THE PROBLEM - Echo the listing verbatim, starting at its first line and ending at the line that contains "click(504, 173)", with both of those lines included.

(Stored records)
--- Begin ---
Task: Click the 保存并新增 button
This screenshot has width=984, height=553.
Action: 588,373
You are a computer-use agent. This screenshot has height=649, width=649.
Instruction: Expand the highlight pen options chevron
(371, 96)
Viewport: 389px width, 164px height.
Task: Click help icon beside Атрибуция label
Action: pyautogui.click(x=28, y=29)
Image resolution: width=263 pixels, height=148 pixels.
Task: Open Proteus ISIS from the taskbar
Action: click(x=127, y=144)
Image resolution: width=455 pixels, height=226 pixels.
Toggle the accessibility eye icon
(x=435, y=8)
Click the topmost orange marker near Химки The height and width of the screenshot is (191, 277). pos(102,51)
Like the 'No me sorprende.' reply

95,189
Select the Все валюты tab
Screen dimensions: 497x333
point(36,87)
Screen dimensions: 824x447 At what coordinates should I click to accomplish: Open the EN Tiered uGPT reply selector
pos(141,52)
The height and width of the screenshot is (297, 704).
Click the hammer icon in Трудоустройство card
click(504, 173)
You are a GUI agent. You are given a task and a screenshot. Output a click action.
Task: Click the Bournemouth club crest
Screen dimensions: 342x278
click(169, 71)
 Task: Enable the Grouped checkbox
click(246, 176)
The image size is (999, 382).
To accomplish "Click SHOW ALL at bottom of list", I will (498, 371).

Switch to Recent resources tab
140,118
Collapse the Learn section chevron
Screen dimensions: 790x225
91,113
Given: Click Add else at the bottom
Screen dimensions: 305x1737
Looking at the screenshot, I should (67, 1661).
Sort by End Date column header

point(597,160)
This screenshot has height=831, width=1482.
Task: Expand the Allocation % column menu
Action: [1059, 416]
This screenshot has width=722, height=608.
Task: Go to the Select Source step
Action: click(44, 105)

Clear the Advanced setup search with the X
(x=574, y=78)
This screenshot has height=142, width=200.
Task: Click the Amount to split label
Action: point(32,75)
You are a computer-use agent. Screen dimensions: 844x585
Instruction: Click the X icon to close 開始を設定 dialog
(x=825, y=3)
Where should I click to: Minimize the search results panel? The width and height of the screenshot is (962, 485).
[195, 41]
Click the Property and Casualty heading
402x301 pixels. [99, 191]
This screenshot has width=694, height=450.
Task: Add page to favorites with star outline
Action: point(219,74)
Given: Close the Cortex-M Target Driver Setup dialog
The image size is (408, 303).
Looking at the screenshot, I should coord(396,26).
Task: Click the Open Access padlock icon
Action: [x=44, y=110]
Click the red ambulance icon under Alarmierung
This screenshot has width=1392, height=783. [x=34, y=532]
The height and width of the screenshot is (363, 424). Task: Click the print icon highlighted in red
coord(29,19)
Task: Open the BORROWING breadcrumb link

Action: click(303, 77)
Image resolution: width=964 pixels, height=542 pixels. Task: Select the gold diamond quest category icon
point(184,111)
--- End ---
WRITTEN ANSWER -
Task: Click the 保存并新增 button
This screenshot has width=984, height=553.
Action: 588,373
You are a computer-use agent. This screenshot has height=649, width=649.
Instruction: Expand the highlight pen options chevron
(371, 96)
Viewport: 389px width, 164px height.
Task: Click help icon beside Атрибуция label
Action: pyautogui.click(x=28, y=29)
Image resolution: width=263 pixels, height=148 pixels.
Task: Open Proteus ISIS from the taskbar
Action: click(x=127, y=144)
Image resolution: width=455 pixels, height=226 pixels.
Toggle the accessibility eye icon
(x=435, y=8)
Click the topmost orange marker near Химки The height and width of the screenshot is (191, 277). pos(102,51)
Like the 'No me sorprende.' reply

95,189
Select the Все валюты tab
Screen dimensions: 497x333
point(36,87)
Screen dimensions: 824x447 At what coordinates should I click to accomplish: Open the EN Tiered uGPT reply selector
pos(141,52)
The height and width of the screenshot is (297, 704).
Click the hammer icon in Трудоустройство card
click(504, 173)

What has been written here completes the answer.